Il convient de noter que, selon l’ampleur et la durée des sanctions contre la Russie et la réaction de cette dernière, l’Afrique pourrait voir se présenter de nouvelles opportunités d’exportation vers l’Europe (son marché le plus important) et la Russie, avec une réorientation des exportations européennes vers la Russie et des exportations russes vers l’Europe. Parmi les secteurs qui pourraient être ainsi affectés figurent les fruits et légumes et le poisson en Russie, et les engrais en Europe. Les exportations marocaines d’engrais, par exemple, qui représentent 4,5% du PIB en 2019, concurrencent celles de la Russie sur les marchés européens, alors que les exportations marocaines de fruits et légumes et de poisson, qui représentent 2,6% du PIB du Maroc, concurrencent les exportations européennes en Russie. Un autre exemple est celui de l’Afrique du Sud, dont les exportations de fruits et légumes représentent 1,1 % du PIB.

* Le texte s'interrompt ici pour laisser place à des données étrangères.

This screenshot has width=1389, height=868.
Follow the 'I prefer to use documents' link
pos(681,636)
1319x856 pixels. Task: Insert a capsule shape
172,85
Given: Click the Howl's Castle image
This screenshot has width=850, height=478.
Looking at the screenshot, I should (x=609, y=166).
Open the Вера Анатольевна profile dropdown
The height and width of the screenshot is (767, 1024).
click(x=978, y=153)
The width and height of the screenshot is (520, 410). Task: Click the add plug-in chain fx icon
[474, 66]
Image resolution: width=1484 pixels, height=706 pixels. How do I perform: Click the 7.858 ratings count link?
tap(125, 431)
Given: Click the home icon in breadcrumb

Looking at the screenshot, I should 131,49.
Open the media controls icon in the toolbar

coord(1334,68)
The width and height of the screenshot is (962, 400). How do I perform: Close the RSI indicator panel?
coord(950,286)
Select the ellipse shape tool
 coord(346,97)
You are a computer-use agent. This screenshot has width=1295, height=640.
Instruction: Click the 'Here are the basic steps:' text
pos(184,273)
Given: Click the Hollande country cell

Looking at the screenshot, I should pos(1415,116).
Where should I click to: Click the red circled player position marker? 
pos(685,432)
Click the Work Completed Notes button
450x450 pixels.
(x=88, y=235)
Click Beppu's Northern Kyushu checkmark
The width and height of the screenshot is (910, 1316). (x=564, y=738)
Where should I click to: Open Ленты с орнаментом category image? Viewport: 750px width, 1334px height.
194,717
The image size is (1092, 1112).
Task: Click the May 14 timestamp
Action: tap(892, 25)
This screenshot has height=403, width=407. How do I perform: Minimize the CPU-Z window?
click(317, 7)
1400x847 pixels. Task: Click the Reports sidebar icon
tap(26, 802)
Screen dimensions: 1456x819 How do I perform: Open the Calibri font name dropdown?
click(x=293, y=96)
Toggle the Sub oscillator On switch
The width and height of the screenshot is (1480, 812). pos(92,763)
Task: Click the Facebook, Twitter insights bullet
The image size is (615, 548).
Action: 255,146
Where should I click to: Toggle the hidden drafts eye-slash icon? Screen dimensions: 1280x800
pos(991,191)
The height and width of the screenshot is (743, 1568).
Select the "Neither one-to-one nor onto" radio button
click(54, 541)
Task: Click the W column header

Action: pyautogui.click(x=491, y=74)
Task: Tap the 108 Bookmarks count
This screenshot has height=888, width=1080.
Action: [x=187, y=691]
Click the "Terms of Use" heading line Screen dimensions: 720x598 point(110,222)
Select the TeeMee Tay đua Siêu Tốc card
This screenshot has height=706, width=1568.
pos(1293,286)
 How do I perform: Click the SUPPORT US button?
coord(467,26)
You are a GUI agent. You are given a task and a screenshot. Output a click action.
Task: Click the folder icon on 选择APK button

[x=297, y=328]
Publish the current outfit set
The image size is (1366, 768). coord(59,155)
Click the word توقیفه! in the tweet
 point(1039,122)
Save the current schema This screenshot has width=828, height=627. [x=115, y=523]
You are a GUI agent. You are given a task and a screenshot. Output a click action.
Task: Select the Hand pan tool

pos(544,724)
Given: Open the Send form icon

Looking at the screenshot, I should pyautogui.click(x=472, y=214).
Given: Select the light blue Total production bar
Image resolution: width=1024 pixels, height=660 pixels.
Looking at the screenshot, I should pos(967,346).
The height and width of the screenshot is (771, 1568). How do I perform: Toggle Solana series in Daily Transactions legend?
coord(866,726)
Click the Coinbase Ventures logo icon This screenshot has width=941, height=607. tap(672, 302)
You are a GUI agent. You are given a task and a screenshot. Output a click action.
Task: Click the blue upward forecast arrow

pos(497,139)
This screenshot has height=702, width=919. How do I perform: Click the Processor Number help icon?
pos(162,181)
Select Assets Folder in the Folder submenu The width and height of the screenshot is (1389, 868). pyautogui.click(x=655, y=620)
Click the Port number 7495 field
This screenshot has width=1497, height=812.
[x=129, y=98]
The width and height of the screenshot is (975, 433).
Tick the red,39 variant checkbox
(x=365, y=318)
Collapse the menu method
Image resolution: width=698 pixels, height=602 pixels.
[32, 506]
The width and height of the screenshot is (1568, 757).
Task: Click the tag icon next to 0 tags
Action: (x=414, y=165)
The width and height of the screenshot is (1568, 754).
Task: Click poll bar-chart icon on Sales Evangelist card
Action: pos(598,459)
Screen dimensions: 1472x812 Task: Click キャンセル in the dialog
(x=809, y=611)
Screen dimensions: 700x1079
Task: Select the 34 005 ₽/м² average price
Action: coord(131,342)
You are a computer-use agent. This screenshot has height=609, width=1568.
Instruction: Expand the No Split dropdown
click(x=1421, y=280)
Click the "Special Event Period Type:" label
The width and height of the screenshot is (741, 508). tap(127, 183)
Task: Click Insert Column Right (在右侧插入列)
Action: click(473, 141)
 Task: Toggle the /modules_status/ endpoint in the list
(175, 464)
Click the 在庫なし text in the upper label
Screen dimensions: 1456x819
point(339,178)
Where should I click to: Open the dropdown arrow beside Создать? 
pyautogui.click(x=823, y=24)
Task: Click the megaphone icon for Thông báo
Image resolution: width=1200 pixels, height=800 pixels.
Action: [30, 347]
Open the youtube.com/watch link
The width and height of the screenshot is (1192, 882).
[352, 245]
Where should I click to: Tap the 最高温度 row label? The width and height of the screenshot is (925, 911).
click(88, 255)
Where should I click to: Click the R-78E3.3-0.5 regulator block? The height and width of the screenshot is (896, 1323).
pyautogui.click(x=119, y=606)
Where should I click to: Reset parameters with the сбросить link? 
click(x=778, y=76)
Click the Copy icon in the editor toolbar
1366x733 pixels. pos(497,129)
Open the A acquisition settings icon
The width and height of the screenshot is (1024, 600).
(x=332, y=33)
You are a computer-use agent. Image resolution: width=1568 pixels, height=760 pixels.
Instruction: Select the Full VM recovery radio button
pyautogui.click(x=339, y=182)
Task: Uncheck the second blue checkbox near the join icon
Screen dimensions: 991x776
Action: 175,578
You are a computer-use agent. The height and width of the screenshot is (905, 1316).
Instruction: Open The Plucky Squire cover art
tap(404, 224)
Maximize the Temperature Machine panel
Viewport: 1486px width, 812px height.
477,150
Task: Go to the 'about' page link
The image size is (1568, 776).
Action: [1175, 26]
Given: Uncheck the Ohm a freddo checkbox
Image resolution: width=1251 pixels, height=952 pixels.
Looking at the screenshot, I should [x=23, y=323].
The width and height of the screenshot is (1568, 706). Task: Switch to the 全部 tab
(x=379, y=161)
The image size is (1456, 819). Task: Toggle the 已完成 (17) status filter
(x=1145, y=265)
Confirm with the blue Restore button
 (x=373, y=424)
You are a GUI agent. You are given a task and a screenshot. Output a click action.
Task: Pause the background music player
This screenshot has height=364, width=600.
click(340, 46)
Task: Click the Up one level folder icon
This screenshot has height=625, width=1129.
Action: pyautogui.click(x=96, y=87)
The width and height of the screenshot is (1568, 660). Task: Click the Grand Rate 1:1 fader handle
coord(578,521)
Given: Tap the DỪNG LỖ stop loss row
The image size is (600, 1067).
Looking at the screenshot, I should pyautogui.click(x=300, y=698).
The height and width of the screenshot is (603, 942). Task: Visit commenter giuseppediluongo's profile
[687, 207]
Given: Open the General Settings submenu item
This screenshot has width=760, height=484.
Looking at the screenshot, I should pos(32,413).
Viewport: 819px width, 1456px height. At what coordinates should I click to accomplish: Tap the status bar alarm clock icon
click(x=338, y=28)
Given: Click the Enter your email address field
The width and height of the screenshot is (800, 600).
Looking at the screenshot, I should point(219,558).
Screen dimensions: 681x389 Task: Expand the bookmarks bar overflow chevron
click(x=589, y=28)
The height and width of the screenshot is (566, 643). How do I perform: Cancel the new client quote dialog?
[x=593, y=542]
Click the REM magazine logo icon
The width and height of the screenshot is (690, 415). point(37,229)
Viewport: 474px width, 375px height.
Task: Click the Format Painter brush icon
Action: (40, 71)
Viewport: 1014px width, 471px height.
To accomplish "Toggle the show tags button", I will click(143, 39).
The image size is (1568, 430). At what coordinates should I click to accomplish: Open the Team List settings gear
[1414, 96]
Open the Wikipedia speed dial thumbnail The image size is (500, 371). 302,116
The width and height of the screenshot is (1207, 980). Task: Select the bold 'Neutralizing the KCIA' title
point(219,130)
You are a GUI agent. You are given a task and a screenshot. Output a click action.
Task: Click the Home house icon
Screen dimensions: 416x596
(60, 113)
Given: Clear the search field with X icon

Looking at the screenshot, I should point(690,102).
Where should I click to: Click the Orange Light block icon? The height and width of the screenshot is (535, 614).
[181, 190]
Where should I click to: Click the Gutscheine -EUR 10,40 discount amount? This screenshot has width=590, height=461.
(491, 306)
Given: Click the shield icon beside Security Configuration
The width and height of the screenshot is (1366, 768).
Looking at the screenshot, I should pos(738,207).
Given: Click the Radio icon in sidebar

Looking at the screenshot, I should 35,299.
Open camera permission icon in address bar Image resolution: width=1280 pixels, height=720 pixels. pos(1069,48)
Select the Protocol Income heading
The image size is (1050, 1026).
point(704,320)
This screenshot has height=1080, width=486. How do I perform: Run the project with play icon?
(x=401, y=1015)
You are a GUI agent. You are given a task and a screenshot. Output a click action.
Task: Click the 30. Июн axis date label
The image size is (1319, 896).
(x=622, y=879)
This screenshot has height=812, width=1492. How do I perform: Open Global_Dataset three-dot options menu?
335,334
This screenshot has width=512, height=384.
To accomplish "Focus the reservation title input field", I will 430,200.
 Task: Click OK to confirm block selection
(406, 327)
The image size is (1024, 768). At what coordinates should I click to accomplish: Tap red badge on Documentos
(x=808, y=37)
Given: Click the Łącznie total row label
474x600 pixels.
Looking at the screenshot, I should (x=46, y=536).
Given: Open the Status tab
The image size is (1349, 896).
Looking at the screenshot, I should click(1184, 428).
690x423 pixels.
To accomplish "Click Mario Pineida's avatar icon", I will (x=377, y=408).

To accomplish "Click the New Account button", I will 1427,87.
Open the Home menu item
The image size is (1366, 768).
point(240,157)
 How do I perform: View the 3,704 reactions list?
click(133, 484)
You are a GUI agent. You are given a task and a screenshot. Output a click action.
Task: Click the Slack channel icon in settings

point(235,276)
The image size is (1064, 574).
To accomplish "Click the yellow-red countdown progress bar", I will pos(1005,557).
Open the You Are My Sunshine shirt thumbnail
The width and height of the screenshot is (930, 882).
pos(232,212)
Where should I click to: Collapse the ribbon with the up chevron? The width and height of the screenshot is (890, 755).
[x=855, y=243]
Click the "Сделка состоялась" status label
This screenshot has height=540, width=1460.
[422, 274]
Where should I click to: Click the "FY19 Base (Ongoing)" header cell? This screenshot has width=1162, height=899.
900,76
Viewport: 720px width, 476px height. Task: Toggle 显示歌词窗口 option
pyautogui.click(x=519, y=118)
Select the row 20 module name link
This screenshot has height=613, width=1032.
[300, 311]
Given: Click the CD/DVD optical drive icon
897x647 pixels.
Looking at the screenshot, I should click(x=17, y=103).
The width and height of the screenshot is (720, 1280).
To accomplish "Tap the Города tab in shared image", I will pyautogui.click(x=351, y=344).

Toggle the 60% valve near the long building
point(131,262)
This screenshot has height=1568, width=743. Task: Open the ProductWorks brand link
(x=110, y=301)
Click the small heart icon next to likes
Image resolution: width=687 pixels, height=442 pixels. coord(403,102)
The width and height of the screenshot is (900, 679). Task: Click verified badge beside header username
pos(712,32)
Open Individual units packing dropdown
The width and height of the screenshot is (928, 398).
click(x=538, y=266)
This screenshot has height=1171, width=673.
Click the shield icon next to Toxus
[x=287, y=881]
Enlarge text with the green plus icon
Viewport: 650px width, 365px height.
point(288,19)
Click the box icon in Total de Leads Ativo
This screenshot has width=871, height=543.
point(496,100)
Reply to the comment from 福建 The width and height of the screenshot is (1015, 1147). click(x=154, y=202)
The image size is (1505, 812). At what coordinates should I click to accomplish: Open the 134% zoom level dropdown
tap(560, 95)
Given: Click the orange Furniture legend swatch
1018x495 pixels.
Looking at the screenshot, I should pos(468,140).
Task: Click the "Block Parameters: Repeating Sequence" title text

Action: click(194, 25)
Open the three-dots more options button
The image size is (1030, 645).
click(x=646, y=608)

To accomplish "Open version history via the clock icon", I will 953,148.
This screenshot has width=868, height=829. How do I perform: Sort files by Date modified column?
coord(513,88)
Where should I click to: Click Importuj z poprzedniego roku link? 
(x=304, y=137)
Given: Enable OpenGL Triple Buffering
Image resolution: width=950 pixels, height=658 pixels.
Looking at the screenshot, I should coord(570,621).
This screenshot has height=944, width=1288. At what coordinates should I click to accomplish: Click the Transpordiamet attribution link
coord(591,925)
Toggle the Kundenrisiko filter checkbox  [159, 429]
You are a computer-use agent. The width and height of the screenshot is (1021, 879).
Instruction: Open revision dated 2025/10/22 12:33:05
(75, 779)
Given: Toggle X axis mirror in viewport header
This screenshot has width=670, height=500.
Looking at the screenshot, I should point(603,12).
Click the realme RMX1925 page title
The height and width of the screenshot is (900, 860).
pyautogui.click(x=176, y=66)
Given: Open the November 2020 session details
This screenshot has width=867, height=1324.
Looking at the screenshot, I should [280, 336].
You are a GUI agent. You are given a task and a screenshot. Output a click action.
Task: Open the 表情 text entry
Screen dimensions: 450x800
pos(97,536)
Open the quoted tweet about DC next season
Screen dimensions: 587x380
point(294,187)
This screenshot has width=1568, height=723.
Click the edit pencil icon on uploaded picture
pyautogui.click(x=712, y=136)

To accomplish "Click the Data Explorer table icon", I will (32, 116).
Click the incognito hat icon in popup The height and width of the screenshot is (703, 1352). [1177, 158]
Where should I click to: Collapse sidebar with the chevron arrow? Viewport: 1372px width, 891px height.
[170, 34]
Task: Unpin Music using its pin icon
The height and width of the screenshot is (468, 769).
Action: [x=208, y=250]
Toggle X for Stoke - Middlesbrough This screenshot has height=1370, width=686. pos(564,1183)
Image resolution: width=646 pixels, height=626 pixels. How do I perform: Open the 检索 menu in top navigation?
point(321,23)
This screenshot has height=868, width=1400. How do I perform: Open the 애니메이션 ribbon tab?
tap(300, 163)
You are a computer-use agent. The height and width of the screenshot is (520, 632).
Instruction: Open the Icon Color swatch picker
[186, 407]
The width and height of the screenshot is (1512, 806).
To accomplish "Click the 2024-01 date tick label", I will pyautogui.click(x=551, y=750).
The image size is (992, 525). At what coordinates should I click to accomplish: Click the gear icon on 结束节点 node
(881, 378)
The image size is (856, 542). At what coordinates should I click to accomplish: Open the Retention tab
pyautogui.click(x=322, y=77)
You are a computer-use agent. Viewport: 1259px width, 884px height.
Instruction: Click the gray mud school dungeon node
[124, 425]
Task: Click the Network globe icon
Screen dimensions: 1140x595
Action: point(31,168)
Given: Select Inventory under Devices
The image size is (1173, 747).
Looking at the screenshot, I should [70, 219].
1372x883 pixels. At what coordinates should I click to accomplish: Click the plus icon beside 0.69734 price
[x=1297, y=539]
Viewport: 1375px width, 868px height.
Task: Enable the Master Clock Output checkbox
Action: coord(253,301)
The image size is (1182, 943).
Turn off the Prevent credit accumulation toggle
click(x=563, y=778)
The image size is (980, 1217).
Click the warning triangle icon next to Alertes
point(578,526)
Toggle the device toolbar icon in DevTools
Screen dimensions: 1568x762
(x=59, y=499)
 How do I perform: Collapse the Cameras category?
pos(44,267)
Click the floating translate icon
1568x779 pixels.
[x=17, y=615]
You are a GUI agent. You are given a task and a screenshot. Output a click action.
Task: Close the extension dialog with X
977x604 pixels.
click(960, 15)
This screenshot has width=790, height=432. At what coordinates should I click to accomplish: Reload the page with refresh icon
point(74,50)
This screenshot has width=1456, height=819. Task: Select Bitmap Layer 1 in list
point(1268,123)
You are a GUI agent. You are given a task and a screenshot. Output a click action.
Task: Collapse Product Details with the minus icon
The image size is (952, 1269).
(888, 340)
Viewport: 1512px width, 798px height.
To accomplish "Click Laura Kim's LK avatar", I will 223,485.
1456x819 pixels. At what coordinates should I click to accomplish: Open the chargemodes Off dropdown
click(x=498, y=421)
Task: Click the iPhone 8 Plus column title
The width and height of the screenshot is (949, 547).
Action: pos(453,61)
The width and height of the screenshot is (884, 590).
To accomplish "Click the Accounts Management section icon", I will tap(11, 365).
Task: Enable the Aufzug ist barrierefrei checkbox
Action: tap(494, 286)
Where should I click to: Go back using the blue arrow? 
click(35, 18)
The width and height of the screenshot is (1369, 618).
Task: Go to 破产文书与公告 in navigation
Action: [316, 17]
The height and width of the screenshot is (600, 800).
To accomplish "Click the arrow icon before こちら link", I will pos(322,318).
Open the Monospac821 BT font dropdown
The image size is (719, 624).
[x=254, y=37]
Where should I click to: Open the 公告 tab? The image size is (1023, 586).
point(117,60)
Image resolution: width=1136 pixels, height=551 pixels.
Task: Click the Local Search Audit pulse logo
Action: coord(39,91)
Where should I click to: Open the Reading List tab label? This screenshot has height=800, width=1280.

Les effets de la guerre au niveau sectoriel sur l’Afrique, qui sont négatifs pour la plupart des pays, seront probablement amplifiés par l’effet de la détérioration des conditions macroéconomiques. La hausse des cours du pétrole et des taux directeurs à l’échelle internationale pour lutter contre l’inflation, le creusement des écarts sur les actifs à risque en raison de la persistance de l’incertitude, et le ralentissement de l’économie européenne, se répercuteront éventuellement sur l’Afrique. Les pays africains qui ont accès aux marchés internationaux pourraient voir leurs coûts d’emprunt augmenter de 1 ou 2 %. Cela ne devrait pas poser de problème aux pays ayant une faible dette extérieure et des déficits courants gérables, dont le Maroc. Cela étant, de nombreux pays d’Afrique, en particulier ceux qui sont tributaires des financements publics, ont atteint des niveaux élevés de dette extérieure dans le sillage de la pandémie et sont désormais particulièrement exposés.

Les responsables politiques du monde entier suivent de près l’évolution de la situation. À présent que l’invasion a été lancée, on ne peut qu’espérer que la guerre sera aussi courte et aussi peu sanglante que possible. Quel que soit le scénario, un régime de sanctions contre la Russie et des mesures de rétorsion de la part de cette dernière sont susceptibles de persister au cours des années à venir. Les importateurs d’énergie et de denrées alimentaires en Afrique resteront exposés à ces vents contraires.